__Directions for this task__
Pull every line of the entries that has the word "search".

Dataset items:

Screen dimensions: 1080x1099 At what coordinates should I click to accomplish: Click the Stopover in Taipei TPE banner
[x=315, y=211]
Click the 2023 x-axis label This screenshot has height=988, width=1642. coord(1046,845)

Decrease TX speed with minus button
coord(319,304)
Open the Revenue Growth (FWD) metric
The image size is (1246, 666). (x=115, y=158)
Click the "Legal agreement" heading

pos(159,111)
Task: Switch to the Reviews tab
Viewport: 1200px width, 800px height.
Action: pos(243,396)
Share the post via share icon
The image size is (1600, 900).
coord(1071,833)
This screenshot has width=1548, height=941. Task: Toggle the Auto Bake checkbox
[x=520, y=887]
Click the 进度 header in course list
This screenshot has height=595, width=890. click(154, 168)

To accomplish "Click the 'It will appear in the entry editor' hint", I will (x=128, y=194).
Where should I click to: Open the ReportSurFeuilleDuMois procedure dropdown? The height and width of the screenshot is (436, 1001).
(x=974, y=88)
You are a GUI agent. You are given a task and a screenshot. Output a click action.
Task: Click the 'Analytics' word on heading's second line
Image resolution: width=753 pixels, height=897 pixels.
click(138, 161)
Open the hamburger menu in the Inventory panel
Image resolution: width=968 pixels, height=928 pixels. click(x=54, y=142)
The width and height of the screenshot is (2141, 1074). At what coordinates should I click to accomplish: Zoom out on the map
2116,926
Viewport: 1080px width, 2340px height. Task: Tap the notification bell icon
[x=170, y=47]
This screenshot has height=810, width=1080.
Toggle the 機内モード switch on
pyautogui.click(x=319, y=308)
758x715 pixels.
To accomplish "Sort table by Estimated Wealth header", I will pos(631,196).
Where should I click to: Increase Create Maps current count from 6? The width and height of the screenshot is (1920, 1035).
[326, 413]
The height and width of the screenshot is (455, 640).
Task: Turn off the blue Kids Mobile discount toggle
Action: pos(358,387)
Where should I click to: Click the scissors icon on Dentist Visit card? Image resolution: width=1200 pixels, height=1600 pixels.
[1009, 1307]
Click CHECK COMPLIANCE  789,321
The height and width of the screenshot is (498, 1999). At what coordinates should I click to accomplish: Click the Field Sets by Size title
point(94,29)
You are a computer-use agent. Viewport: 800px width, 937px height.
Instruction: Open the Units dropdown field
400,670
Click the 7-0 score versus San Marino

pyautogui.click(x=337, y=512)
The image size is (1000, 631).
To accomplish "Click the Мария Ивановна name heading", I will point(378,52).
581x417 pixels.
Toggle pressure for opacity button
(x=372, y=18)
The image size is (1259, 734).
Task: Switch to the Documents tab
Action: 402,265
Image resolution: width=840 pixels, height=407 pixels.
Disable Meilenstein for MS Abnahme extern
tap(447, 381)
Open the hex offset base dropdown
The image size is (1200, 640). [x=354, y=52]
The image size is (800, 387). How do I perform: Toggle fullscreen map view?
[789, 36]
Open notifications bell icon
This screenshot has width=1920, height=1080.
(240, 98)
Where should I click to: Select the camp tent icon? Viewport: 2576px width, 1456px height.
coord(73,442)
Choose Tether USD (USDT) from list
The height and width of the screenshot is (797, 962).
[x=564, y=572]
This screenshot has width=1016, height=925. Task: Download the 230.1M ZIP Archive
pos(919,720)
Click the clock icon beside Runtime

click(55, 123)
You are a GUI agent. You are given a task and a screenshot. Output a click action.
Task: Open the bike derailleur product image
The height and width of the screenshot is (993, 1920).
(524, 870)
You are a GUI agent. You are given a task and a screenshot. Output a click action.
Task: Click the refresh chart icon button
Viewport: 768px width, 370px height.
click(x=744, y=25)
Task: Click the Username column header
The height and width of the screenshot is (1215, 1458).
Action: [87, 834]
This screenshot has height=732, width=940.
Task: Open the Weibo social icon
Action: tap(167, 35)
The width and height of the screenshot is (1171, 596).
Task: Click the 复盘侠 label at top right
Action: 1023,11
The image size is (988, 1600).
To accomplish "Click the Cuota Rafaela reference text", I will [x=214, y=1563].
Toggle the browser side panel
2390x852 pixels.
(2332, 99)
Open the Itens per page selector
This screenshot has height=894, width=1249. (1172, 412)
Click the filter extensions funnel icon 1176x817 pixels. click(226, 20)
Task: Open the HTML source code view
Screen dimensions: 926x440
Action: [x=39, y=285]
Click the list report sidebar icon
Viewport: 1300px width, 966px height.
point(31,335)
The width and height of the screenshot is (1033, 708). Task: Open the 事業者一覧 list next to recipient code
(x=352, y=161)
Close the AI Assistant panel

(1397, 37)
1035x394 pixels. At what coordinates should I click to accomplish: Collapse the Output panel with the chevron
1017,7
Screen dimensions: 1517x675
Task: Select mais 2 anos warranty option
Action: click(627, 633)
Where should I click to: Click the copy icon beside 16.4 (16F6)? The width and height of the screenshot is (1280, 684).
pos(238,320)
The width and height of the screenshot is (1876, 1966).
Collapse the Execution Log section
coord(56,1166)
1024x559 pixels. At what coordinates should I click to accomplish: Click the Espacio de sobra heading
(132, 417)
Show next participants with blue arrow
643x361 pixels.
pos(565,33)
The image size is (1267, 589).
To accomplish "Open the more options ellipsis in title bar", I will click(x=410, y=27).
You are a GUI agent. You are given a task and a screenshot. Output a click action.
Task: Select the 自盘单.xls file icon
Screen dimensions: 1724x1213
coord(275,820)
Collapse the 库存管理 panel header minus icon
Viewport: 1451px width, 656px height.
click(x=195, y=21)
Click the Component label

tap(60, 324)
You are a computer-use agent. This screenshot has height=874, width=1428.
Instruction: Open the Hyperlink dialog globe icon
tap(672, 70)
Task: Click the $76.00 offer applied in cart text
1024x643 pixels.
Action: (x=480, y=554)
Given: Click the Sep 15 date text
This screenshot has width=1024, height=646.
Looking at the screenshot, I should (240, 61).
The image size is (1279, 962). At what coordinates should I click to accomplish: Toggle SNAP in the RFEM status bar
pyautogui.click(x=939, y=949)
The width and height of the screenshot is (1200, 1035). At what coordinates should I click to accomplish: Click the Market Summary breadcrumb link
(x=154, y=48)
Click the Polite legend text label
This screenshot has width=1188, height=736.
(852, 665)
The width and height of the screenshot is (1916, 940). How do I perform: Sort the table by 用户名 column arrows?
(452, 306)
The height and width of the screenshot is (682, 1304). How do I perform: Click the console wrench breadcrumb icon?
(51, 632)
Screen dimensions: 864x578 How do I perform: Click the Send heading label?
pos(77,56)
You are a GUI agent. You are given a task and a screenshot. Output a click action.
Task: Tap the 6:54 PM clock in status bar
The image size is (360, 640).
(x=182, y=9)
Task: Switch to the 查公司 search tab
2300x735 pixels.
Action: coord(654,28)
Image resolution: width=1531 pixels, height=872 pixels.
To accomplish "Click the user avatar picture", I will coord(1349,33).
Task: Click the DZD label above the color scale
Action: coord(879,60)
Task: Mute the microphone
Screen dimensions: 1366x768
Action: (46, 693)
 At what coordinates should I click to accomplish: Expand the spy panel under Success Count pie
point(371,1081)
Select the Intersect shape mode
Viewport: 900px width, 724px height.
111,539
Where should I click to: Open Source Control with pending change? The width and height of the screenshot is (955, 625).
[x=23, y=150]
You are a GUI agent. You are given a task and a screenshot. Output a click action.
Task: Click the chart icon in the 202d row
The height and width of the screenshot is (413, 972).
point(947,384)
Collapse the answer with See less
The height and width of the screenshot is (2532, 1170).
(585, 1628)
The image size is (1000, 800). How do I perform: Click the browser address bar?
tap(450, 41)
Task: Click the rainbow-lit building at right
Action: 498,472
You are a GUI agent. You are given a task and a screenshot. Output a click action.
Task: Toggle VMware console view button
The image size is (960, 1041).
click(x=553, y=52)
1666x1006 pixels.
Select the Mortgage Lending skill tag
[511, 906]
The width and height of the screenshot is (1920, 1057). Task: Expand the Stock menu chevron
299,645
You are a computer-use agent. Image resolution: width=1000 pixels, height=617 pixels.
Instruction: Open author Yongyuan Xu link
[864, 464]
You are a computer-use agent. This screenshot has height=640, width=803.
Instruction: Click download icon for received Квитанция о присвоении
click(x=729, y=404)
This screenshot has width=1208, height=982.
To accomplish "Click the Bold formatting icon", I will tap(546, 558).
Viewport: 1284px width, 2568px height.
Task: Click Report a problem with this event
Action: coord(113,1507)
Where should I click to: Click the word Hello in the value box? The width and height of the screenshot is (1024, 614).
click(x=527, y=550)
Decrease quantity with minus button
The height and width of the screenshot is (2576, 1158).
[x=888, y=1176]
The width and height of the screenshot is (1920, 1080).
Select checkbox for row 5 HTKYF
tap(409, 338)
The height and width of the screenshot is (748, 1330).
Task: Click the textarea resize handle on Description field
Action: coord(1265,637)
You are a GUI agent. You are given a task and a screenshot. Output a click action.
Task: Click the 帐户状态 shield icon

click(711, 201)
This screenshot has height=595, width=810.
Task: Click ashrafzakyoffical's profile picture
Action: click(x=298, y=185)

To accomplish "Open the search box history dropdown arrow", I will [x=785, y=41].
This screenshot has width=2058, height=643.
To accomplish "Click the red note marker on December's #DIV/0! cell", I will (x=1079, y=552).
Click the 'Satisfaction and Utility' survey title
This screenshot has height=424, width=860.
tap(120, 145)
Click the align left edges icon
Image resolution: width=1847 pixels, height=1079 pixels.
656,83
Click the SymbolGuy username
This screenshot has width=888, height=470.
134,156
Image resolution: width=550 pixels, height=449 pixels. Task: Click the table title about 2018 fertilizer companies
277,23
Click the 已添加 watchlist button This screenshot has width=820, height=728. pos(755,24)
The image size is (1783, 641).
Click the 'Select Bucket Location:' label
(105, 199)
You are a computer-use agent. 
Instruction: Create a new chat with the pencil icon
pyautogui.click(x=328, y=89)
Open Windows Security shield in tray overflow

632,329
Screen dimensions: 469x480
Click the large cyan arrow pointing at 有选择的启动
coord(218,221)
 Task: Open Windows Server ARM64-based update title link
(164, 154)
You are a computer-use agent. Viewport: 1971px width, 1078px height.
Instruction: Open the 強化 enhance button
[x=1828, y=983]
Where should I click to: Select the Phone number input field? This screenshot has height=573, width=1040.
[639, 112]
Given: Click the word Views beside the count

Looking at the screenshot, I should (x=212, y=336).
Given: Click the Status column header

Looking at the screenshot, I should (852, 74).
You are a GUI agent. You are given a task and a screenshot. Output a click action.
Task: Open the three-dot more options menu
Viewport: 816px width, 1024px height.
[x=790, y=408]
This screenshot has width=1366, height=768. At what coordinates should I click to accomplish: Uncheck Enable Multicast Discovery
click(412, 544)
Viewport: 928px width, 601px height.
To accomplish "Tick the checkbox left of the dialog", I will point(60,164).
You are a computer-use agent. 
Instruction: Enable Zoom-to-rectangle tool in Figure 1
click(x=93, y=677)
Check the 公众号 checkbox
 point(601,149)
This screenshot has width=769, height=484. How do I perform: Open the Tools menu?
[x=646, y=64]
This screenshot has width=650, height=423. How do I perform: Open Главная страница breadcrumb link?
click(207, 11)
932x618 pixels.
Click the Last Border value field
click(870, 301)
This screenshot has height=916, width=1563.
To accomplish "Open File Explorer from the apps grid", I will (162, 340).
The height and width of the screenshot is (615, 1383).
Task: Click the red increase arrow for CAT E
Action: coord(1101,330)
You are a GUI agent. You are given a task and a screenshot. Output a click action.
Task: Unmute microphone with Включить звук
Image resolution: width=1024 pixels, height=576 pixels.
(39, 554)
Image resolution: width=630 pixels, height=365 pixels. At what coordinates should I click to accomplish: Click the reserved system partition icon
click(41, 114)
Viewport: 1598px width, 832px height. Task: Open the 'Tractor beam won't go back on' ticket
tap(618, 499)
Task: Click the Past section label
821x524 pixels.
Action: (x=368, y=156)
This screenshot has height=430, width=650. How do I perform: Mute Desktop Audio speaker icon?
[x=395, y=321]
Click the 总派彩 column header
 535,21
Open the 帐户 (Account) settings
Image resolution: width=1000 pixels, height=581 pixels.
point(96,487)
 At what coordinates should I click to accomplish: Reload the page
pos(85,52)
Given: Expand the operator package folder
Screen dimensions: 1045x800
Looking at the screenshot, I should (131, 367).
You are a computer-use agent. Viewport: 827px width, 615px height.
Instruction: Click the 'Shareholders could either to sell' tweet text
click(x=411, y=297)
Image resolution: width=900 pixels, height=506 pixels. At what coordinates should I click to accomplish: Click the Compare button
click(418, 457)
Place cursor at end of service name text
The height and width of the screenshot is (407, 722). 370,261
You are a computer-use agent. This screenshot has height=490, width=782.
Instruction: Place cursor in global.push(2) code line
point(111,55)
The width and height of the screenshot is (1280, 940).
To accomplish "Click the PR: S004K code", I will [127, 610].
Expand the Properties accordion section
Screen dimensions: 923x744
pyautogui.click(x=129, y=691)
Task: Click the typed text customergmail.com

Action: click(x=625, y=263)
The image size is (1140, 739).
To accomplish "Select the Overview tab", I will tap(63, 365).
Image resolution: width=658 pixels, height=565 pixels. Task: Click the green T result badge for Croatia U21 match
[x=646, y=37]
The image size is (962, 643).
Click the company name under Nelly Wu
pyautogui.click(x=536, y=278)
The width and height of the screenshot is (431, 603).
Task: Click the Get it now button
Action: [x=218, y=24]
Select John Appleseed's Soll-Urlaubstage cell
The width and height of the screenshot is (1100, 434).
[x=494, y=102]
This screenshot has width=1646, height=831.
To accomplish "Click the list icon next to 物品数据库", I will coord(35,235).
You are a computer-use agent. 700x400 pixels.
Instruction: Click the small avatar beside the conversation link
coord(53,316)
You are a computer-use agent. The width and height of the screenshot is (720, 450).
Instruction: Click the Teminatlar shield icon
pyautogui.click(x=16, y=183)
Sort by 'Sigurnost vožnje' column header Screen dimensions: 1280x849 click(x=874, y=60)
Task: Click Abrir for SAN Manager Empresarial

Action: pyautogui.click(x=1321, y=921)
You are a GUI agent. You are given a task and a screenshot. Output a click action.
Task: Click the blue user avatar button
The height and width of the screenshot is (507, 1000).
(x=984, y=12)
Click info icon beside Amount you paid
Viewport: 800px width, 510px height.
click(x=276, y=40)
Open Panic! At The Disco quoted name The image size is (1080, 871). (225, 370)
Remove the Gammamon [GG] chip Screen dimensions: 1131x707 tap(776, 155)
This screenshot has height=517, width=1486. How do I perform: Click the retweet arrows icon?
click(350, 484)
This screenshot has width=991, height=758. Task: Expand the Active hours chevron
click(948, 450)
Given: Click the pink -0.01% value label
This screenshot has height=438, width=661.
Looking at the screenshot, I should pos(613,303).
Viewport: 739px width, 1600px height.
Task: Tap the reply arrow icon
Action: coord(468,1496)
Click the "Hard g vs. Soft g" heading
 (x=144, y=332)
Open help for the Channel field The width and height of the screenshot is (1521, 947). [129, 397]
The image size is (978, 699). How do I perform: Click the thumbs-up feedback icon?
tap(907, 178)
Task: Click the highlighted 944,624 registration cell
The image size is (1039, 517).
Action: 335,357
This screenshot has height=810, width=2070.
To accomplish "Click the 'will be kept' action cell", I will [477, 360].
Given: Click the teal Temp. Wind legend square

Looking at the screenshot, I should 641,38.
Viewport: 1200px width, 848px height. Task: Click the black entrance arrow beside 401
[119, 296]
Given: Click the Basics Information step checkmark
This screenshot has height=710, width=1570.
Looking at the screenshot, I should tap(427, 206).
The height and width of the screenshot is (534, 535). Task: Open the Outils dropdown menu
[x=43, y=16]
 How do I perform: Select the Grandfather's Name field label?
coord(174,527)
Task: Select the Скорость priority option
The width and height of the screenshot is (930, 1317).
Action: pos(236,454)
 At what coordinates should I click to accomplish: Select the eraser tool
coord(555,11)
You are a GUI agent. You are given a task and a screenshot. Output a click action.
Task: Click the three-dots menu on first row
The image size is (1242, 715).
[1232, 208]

__Exercise output__
Task: Switch to the 查公司 search tab
To accomplish "Open the search box history dropdown arrow", I will [x=785, y=41].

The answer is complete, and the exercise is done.